— Begin The input —
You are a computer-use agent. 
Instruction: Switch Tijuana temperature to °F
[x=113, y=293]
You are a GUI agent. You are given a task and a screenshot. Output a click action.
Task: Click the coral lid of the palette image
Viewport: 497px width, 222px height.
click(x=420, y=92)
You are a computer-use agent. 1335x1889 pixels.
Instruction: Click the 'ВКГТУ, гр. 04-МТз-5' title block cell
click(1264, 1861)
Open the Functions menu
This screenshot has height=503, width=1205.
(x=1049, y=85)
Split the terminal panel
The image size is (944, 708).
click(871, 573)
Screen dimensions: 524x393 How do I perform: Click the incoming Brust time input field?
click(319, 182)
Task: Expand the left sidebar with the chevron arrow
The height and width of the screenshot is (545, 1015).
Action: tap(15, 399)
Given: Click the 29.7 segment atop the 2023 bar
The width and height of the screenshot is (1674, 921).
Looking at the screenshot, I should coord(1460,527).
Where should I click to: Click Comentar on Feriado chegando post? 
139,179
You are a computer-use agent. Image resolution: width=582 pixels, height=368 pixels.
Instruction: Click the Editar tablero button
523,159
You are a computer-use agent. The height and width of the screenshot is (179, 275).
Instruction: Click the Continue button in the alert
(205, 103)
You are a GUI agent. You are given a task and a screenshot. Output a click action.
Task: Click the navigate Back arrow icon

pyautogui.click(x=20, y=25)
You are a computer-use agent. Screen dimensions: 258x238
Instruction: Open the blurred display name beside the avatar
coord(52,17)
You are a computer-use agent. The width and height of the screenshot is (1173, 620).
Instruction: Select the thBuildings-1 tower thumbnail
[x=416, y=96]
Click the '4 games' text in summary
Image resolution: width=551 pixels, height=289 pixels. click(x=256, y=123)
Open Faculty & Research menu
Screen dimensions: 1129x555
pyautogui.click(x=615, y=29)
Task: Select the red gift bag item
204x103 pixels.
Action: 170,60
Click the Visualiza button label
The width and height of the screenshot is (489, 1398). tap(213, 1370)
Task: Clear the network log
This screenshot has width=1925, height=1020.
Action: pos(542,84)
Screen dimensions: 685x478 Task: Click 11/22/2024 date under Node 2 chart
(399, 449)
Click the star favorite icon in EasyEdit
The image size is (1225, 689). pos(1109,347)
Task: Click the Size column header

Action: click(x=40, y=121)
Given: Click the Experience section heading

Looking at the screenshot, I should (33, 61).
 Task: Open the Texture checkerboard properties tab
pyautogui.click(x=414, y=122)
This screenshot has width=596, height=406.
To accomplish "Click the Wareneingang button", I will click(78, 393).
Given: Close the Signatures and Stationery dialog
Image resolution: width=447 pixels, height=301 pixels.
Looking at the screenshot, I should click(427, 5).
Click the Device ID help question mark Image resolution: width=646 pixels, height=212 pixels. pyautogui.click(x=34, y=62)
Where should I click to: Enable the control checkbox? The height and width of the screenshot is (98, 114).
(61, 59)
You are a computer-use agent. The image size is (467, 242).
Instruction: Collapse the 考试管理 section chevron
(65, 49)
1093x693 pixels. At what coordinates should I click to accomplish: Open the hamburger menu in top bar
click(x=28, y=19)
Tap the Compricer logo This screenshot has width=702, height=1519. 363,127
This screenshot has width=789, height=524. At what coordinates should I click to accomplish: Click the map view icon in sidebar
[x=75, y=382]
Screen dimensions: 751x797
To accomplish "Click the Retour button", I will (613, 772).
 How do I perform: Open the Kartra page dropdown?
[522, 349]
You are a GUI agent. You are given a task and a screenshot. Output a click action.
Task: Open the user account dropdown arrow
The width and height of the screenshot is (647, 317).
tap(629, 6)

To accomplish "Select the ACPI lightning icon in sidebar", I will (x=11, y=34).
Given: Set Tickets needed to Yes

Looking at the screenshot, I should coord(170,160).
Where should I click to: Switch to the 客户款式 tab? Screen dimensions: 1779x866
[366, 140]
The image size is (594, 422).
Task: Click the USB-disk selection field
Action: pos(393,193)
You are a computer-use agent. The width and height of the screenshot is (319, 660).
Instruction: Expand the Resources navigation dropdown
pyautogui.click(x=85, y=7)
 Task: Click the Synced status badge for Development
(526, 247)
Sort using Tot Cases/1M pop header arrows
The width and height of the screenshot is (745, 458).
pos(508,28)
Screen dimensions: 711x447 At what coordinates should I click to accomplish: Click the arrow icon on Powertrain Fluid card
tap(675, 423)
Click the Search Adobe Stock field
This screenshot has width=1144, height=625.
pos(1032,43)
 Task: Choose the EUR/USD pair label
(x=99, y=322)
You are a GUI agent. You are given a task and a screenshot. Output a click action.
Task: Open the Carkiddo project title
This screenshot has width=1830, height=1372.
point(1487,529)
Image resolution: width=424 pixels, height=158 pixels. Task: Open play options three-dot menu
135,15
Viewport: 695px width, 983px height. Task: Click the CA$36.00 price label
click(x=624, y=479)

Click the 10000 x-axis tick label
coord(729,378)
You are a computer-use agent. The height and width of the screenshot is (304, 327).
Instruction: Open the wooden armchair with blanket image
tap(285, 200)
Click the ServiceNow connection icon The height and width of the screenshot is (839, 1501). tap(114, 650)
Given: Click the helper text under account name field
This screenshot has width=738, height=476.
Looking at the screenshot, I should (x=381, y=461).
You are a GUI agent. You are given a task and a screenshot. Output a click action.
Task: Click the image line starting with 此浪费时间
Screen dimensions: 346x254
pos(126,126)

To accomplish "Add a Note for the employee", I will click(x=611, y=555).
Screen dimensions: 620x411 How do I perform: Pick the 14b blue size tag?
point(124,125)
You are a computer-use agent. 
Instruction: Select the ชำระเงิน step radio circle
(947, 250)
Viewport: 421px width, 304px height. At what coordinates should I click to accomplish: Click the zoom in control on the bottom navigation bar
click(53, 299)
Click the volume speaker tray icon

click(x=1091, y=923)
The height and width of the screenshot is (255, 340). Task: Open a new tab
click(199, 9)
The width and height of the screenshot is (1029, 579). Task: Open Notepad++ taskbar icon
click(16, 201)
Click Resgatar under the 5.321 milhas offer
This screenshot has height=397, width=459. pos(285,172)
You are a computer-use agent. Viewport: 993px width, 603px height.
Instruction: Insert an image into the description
— End The input —
* _The problem_:
Repeat the listing above word for word, from its first line through the line that contains "coord(52,17)", both included.

* _Task solution_:
You are a computer-use agent. 
Instruction: Switch Tijuana temperature to °F
[x=113, y=293]
You are a GUI agent. You are given a task and a screenshot. Output a click action.
Task: Click the coral lid of the palette image
Viewport: 497px width, 222px height.
click(x=420, y=92)
You are a computer-use agent. 1335x1889 pixels.
Instruction: Click the 'ВКГТУ, гр. 04-МТз-5' title block cell
click(1264, 1861)
Open the Functions menu
This screenshot has height=503, width=1205.
(x=1049, y=85)
Split the terminal panel
The image size is (944, 708).
click(871, 573)
Screen dimensions: 524x393 How do I perform: Click the incoming Brust time input field?
click(319, 182)
Task: Expand the left sidebar with the chevron arrow
The height and width of the screenshot is (545, 1015).
Action: tap(15, 399)
Given: Click the 29.7 segment atop the 2023 bar
The width and height of the screenshot is (1674, 921).
Looking at the screenshot, I should coord(1460,527).
Where should I click to: Click Comentar on Feriado chegando post? 
139,179
You are a computer-use agent. Image resolution: width=582 pixels, height=368 pixels.
Instruction: Click the Editar tablero button
523,159
You are a computer-use agent. The height and width of the screenshot is (179, 275).
Instruction: Click the Continue button in the alert
(205, 103)
You are a GUI agent. You are given a task and a screenshot. Output a click action.
Task: Click the navigate Back arrow icon

pyautogui.click(x=20, y=25)
You are a computer-use agent. Screen dimensions: 258x238
Instruction: Open the blurred display name beside the avatar
coord(52,17)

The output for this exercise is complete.